David Climenhaga, Q&A
Favourite book?
"I read a lot of good books, and my favourite tends to be the last one that really entertained or moved me. All-time most favourite? Or most influential, anyway ... Probably The Long Goodbye, by Raymond Chandler, 1953. (The 1973 movie with Elliott Gould, who I once saw in person walking with his mom at Columbus Circle in New York City, was pathetic. I didn't tell him that, though.)"
Favourite movie?
"Chinatown, 1974. (Yes, there's a pattern here.) I once rode in an elevator at the Empress Hotel in Victoria with Faye Dunaway and the two sides of beef in blue suits who were accompanying her."
When you were a kid, what did you want to be when you grew up?
"As noted, to be a journalist. Seemed like a good idea at the time."
What do you hope to see on your tombstone?
"A number higher than 2052."
Greatest accomplishment? "Raising two good kids to adulthood?

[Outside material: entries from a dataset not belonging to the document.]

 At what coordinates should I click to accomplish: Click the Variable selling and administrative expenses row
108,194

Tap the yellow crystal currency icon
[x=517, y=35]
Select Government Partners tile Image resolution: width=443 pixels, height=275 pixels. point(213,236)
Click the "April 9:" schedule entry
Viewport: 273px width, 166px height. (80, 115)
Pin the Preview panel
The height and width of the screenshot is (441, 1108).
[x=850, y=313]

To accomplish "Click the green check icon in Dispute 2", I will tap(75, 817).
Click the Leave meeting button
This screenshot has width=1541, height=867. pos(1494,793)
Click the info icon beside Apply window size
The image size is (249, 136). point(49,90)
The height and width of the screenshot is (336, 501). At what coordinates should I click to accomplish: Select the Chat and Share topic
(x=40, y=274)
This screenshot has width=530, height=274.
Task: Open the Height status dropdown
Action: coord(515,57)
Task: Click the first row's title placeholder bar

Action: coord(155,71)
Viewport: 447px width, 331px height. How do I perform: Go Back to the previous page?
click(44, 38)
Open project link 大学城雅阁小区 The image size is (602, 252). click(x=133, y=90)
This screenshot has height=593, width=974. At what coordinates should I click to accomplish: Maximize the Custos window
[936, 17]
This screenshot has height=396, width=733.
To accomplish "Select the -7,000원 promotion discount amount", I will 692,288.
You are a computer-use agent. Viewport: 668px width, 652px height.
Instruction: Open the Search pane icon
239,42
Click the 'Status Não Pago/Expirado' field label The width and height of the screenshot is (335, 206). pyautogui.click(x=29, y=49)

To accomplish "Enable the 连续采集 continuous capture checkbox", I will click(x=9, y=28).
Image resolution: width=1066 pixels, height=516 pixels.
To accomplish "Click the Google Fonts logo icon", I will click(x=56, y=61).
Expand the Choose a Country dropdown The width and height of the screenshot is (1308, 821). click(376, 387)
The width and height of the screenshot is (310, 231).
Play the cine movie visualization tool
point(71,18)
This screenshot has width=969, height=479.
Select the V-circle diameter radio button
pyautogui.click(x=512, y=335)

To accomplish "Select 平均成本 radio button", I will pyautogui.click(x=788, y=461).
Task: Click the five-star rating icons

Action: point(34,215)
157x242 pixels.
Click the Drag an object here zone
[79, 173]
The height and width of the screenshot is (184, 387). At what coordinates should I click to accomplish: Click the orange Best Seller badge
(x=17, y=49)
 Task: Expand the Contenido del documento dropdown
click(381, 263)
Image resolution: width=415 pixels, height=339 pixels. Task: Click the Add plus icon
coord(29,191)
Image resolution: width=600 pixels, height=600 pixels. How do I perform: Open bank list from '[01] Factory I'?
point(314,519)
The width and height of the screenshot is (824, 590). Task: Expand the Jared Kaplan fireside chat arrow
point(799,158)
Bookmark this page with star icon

Landing a job at the Globe and Mail? Earning my black belt?"
What did you have for breakfast this morning?
"This morning? A fried egg sandwich. Most mornings? A bagel and peanut butter."
Superstitions?
"Many, I'm afraid, all completely irrational. I confess I sit on my suitcase like an old Russian before leaving on a trip."
If you could change anything, what would it be?
"I'd change the governments of Alberta and Canada."
Pet peeves?
"Radio news and traffic announcers who say "going westbound" and the like. You can go west. You can be westbound. But you can't go westbound. Got that? Like this, most of my pet peeves reflect the fact I earned my living as a copy editor for many years. (So don't say he died of heart failure. We all die of heart failure. If it was a heart attack, say so.) On a more serious note, I can't stand biblical literalists who pick and choose what to be literal about, which most of them do. (Also, most of them haven't really read the Bible.)"
Rolling Stones or Beatles?
"Rolling Stones."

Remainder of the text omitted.